-- Selected excerpt follows --

Friday, February 27, 2009

Denise's Dailys

I've come to find this sort of like my personal journal, except instead of being able to close the book and hide the thoughts from everyone I have you to hold me accountable for them.

I've been studying James and several themes are emerging. 1. Truly living what I believe in the Bible, because if I don't live it I don't really believe it and 2. Mercy not judgment. I always get a little scared when I start studying something new, because I know my generous God is going to give me many opportunities to practice. And boy, he sure has. I can't tell you the number of times I have been presented with the decision to show mercy or judge in the past week. The choice is mine. Do I really believe what I'm saying I believe in the Bible, or is it just talk? If I believe it, I will live it. I'm not going to lie and say I have made the right choice every time, but the Holy Spirit is definitely working on me right where I am, in every situation in my life. Some are very simple situations and some are as complex at it gets, but the decision is the same-mercy or judgment, believe and live it out or don't.

Thursday, February 12, 2009

Take a breath and be thankful

Did you ever have one of those days where you are made aware once again of the blessing it is just to be alive? Last night, a dear friend had a tree fall on her car and was trapped inside the car. Miraculously, she survived with no serious injury to her body. In another part of Indianapolis, another friend had a generator running through the night and her baby boy woke up screaming with a very high fever. They called 9-1-1, and now the entire family has been admitted to the hospital for carbon monoxide poisoning. The baby's cries saved all of their lives.

Both of these incidences could have easily produced far more devastating results, but for reasons we don't understand, God spared them. I'm thankful this morning for His provision and care over them, but I'm also reminded how short our time on earth is and that we don't know when we will take our last breath. It has reinvigorated me not only to be right with God and seeking His will for my life, but also to share with others while I can.

-- Selected excerpt concluded --
-- Extracted entries follows --

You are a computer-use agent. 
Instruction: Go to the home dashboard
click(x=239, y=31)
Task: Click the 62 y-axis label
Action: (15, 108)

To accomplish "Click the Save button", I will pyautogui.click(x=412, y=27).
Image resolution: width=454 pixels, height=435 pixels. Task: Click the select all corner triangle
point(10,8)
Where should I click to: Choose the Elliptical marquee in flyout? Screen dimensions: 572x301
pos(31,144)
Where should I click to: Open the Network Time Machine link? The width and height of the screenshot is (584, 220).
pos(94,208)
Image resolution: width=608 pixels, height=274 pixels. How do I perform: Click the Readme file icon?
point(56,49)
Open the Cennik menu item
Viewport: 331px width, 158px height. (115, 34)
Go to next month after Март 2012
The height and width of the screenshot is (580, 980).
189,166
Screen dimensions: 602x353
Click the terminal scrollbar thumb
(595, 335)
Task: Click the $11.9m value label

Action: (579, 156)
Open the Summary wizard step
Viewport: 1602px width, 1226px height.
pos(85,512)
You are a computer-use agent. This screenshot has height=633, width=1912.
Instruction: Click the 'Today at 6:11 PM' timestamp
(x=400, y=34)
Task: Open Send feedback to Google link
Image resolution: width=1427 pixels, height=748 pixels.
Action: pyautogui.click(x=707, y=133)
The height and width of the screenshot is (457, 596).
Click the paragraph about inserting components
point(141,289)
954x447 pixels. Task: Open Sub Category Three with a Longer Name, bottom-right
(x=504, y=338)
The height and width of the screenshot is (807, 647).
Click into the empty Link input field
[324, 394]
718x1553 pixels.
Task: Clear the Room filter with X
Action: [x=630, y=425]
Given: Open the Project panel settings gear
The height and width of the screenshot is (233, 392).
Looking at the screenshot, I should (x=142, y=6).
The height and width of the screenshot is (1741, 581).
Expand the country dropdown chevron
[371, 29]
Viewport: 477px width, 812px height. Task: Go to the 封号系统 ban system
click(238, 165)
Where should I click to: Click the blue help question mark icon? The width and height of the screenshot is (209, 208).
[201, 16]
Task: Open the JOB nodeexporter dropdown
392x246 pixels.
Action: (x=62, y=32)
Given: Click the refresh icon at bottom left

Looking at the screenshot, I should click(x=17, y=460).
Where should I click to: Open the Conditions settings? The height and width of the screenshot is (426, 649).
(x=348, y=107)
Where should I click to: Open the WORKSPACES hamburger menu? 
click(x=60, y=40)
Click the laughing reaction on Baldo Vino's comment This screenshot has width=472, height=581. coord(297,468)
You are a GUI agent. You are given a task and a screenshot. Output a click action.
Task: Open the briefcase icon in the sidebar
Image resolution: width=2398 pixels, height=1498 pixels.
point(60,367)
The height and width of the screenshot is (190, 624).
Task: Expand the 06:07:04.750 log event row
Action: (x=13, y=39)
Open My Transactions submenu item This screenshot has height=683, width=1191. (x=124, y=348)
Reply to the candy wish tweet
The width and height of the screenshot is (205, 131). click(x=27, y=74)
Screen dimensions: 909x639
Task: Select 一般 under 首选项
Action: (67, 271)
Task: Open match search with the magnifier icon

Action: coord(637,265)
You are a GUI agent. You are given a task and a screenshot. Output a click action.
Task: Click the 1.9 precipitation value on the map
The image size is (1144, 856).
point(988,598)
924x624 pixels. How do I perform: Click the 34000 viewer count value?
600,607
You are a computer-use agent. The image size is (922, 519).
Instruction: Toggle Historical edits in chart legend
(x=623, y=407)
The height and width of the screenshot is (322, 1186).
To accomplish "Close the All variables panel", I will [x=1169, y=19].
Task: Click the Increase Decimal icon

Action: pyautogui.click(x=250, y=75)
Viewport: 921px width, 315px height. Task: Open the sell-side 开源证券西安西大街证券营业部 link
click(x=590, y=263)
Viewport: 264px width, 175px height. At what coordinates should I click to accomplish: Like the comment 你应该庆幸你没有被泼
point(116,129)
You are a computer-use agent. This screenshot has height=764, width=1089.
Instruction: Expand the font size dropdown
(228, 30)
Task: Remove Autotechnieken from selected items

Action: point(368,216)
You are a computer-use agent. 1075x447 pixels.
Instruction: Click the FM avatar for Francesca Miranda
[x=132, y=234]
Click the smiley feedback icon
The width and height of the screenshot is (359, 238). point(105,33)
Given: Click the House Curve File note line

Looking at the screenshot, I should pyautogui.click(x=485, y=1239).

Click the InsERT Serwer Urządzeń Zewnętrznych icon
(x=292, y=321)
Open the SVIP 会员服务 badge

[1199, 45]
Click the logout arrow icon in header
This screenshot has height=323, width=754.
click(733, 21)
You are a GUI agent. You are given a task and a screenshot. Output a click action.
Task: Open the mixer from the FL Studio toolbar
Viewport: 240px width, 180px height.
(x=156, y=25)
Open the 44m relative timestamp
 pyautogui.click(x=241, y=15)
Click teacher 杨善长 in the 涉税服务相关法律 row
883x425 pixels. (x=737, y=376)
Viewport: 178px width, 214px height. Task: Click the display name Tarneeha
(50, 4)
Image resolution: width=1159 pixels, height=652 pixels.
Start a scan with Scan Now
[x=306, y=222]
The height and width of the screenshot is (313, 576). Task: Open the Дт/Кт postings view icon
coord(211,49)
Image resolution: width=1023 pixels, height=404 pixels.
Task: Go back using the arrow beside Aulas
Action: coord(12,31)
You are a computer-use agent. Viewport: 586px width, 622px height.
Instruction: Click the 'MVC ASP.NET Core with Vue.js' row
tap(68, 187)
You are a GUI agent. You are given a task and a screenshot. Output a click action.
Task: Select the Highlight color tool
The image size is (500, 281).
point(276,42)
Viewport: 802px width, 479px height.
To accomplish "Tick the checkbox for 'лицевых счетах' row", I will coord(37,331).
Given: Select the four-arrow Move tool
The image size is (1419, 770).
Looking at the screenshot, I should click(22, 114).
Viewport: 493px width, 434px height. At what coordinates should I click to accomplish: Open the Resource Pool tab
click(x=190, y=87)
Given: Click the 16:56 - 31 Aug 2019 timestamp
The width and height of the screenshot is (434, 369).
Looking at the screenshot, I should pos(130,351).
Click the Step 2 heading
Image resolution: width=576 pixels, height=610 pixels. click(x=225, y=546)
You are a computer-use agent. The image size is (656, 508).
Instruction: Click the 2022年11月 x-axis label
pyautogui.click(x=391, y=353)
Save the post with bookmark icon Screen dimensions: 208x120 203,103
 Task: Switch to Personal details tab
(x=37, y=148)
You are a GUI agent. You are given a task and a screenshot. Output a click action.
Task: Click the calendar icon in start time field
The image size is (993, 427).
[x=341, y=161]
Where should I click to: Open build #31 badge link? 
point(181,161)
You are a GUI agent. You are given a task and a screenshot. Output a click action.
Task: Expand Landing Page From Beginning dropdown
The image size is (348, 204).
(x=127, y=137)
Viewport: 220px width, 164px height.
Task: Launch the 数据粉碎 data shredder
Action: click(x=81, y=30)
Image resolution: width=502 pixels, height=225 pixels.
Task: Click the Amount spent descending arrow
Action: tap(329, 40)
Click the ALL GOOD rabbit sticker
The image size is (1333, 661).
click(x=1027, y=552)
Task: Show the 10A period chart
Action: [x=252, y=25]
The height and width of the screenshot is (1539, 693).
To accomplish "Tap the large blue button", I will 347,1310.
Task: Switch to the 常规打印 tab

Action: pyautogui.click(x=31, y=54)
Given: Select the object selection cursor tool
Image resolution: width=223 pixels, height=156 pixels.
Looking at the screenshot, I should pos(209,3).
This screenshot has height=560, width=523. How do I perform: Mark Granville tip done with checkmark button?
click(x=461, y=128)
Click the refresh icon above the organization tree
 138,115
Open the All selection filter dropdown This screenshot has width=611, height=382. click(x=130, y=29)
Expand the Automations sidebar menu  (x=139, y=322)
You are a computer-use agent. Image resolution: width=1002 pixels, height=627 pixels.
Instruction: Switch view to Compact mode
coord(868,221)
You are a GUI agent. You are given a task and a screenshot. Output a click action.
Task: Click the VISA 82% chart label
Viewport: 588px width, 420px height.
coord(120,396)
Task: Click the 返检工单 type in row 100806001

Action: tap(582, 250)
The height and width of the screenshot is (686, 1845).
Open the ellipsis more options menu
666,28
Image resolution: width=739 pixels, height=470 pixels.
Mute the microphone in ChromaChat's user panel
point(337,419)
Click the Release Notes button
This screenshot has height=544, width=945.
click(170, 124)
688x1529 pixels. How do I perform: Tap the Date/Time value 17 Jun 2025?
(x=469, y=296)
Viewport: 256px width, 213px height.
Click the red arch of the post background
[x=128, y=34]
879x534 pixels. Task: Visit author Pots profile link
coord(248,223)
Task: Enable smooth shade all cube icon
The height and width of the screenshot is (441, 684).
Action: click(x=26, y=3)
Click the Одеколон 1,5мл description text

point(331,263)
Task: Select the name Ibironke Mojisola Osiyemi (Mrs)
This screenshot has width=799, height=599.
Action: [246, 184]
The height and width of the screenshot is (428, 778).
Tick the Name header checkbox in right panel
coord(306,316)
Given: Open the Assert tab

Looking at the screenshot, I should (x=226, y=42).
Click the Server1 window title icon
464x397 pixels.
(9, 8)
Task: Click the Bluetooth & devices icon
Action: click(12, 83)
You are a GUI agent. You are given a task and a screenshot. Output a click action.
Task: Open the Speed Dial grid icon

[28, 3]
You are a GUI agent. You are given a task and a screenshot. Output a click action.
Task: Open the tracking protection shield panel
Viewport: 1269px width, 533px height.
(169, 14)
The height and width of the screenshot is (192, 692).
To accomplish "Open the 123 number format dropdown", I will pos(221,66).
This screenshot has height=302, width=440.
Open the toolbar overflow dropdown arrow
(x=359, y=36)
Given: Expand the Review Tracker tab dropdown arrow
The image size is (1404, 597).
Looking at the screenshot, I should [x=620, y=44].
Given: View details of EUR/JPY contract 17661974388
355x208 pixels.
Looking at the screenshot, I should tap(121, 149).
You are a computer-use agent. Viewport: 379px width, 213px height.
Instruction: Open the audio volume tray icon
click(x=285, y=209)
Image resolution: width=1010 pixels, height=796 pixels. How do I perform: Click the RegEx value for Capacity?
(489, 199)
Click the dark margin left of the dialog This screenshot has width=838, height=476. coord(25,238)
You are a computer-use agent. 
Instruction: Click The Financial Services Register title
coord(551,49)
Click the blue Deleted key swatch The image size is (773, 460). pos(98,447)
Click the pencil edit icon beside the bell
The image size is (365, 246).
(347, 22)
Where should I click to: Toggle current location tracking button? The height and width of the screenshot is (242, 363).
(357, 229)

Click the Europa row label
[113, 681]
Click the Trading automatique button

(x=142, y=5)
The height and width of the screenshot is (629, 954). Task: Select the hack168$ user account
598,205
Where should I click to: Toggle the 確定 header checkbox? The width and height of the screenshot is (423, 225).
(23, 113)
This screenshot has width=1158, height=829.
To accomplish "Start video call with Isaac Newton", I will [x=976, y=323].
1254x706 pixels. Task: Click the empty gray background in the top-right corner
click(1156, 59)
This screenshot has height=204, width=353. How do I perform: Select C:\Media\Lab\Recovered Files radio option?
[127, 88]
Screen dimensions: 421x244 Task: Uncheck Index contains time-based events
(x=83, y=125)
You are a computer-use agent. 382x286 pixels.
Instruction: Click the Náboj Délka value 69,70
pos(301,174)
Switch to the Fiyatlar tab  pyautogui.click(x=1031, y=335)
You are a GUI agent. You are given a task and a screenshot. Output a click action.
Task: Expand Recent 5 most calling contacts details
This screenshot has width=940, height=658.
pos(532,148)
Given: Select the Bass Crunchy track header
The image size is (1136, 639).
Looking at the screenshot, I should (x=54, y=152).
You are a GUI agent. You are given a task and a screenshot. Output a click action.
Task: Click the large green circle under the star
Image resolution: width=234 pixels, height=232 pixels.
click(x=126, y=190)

-- Extracted entries concluded --

- _To do_: Reproduce the passage of the blog posts that begins with the words "Denise's Dailys" and ends after "accountable for them.". The saved entries have no connection to the blog posts.

- _Output for this exercise_:
Denise's Dailys

I've come to find this sort of like my personal journal, except instead of being able to close the book and hide the thoughts from everyone I have you to hold me accountable for them.